I find it ironic that a possible destination for Georgia Frontiere's Los Angeles Rams is Baltimore. It would be hard to imagine a city that has had its Colts stolen away by Bob Irsay developing any kind of loyal attachment to what could at best only become a transient amusement with relocate-minded, to-heck-with-the-fans ownership. Baltimore deserves its Colts, but its fans should let it be known that they will not accept a team with here-today, gone-when-the-going-gets-less-than-easy ownership like that of the Rams, much less a team that belongs to the fans of another city.

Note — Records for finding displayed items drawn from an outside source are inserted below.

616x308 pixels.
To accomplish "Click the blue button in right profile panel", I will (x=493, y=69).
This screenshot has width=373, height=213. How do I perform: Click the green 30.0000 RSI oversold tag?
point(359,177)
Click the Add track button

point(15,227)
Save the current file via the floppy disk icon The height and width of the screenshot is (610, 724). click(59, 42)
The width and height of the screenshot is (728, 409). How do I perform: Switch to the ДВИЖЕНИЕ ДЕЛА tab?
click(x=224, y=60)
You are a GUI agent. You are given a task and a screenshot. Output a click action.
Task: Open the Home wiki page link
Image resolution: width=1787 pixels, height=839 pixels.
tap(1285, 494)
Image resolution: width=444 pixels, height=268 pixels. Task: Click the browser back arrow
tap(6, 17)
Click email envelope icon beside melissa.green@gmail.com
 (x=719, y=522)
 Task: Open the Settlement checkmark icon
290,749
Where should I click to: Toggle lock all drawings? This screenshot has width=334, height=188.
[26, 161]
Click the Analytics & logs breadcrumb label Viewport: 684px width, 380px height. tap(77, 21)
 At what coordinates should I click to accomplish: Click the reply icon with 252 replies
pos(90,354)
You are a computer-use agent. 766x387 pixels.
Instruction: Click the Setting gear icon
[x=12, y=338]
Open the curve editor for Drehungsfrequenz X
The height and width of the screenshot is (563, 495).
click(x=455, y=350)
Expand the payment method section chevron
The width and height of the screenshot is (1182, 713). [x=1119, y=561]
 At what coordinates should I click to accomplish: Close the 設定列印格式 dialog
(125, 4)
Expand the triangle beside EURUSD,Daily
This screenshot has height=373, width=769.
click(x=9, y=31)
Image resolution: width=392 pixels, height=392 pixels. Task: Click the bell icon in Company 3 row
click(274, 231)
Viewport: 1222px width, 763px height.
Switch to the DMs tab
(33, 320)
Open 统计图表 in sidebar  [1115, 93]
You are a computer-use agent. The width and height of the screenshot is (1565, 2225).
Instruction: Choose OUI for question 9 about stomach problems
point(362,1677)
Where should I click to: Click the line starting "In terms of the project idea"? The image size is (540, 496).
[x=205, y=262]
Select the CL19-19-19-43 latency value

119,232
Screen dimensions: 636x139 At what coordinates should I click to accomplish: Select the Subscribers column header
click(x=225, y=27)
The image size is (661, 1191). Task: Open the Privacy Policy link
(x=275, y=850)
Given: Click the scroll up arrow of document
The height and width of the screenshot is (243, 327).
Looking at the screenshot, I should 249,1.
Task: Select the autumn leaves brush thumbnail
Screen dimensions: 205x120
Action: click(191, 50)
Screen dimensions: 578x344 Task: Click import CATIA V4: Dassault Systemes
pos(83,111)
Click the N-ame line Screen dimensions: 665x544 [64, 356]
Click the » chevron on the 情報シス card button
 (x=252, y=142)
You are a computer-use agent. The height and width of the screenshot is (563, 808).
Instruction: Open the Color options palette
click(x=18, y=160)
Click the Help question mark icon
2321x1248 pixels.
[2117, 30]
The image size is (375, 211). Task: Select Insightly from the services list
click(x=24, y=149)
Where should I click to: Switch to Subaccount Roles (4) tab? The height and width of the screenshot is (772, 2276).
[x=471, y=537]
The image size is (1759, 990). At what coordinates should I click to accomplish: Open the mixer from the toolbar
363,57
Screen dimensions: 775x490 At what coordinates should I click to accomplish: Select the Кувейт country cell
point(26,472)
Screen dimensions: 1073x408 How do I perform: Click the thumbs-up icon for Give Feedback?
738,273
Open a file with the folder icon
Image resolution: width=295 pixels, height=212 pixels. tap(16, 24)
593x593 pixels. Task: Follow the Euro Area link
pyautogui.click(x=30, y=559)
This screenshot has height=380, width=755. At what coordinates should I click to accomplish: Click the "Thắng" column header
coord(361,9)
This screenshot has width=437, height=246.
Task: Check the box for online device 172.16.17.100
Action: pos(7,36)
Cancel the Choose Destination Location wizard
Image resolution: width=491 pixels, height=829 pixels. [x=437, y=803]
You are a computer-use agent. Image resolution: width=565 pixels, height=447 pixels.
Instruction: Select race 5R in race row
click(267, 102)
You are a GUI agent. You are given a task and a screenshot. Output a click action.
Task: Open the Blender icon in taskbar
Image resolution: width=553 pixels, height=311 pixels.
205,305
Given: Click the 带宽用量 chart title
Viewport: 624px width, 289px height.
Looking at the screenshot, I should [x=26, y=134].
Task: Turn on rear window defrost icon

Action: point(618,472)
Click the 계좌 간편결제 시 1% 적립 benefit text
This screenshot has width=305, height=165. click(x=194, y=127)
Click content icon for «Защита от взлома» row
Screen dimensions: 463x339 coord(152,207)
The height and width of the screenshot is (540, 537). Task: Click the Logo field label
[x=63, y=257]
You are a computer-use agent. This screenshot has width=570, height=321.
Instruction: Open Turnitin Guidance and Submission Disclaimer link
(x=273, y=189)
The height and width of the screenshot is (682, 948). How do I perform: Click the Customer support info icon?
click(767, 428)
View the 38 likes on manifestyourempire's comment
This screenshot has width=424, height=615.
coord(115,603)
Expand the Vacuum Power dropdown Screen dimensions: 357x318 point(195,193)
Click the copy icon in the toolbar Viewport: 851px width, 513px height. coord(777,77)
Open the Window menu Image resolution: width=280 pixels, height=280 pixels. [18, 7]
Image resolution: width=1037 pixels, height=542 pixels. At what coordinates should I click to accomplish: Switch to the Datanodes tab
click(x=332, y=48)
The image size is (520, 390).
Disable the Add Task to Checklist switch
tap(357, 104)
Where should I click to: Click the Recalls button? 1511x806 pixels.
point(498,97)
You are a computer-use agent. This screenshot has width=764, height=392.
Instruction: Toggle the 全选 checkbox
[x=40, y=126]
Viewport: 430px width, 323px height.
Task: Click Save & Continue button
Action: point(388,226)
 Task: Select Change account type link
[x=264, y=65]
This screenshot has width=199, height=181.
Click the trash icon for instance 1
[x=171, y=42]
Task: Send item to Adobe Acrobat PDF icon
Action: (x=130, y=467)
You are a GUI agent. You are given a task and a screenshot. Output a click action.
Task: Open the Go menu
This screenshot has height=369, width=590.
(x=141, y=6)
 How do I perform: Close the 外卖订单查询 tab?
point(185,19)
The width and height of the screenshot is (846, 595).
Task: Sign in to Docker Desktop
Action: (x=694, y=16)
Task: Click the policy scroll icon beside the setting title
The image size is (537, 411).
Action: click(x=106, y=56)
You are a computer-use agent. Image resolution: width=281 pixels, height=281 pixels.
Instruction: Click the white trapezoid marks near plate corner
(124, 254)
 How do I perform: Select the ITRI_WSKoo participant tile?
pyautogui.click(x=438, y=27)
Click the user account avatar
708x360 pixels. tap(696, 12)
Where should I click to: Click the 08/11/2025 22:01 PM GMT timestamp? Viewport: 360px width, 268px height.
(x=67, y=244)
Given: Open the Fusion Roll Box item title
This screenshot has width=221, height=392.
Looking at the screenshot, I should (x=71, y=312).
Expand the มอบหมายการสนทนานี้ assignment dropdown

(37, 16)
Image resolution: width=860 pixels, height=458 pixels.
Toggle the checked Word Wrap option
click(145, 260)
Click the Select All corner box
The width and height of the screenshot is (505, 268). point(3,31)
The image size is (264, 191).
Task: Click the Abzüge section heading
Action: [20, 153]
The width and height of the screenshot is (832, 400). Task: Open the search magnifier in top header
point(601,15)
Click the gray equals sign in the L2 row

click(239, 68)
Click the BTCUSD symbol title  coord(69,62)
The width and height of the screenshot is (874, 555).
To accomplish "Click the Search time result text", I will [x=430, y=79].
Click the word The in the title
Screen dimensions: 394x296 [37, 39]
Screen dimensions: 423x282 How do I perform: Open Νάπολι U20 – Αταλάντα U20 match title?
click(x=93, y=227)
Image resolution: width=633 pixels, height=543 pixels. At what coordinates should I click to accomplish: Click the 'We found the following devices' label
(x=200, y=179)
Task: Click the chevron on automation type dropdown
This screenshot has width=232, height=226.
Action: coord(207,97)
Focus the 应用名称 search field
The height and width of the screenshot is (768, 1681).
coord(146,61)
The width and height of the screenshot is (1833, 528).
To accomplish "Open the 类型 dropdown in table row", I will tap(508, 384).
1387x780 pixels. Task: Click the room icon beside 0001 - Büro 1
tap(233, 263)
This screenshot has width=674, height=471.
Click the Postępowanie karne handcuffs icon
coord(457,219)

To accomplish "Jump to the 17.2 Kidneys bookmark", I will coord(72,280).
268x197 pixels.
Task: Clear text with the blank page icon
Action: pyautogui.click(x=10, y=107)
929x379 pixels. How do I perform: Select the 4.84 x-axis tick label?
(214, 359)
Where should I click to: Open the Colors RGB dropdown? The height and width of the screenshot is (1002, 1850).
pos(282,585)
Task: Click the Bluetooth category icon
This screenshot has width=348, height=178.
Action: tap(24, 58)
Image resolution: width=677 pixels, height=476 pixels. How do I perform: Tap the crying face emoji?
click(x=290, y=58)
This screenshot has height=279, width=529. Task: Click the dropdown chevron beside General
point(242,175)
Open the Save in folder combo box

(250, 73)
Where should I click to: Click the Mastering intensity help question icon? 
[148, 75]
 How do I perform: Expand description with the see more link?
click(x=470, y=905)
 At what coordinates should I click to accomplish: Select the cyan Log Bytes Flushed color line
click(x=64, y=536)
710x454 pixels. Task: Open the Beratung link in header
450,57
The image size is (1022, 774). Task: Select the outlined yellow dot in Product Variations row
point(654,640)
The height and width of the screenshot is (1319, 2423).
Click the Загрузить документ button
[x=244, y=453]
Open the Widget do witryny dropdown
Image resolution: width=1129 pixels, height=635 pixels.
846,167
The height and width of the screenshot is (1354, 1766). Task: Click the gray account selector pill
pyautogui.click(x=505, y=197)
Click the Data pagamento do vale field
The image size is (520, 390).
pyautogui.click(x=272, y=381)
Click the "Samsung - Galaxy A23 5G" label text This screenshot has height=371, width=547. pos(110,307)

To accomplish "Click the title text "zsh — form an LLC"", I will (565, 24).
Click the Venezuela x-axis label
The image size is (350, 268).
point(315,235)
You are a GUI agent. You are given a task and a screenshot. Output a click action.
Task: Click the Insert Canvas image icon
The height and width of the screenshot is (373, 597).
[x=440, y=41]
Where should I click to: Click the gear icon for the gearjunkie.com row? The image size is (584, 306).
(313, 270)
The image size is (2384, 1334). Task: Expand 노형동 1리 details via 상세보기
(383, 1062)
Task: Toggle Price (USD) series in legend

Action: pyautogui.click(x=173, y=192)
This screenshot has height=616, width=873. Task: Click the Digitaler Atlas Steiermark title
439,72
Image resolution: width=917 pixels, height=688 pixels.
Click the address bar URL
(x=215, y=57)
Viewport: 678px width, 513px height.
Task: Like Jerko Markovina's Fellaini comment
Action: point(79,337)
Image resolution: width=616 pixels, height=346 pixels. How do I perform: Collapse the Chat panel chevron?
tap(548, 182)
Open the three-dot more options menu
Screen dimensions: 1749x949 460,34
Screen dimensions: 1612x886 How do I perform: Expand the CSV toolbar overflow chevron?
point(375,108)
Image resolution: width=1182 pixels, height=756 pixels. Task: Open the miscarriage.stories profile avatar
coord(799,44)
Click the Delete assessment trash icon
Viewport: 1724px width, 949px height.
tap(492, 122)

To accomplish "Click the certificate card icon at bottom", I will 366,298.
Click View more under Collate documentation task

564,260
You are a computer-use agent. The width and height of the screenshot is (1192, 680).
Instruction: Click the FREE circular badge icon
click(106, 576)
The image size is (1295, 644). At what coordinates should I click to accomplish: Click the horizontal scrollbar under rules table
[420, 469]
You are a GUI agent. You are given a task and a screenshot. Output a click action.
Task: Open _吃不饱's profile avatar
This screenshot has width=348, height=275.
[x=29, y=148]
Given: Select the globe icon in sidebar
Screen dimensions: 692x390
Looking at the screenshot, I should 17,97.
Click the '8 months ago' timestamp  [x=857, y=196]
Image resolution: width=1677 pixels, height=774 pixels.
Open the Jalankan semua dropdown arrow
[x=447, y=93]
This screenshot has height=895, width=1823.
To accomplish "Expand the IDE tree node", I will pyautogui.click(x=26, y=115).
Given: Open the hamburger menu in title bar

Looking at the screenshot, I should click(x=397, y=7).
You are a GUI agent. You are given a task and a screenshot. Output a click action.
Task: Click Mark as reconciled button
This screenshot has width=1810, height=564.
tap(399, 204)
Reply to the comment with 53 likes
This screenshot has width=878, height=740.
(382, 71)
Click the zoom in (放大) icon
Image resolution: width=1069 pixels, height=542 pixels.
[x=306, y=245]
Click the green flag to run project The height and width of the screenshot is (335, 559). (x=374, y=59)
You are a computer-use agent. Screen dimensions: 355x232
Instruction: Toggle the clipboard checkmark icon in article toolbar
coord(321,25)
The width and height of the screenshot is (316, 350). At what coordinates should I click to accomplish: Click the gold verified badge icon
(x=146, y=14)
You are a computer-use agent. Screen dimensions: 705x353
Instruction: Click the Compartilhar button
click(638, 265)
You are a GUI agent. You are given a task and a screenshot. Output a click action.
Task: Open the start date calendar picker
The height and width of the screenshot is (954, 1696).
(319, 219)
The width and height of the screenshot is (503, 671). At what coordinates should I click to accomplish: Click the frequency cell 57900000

A solution to the tragedy of franchise relocation lies with the fans. We need to let it be known that we will not support a relocated sports team. If Indianapolis football fans and those in other prospective cities had acted with this kind of forethought in 1984, there is good chance the Colts would still be playing in Baltimore. Indianapolis football fans could have waited for a team of their own through expansion, and the NFL would today have its sense of tradition intact and would be more deserving of the loyalty and the integrity that would benefit all parties involved, the owners as well.
A league like the NFL is at its best when it exists not just in our minds, but in our hearts as well.
Jeffrey W. Adkins
Virginia Beach, Va.
Call them C.F.L.'s
This message is for Colts fans, and Jim Speros, currently fighting for the Baltimore Colts name. We have the name for the team: the Baltimore C.F.L.'s. Because C.F.L. stands for "Colts for Life." There is too much tradition and weaning involved to let the NFL and the Irsays take the name away from us -- they should know better. Remember, Irsays turned their backs on us, the fans, but never have the fans turned their backs on our Colts!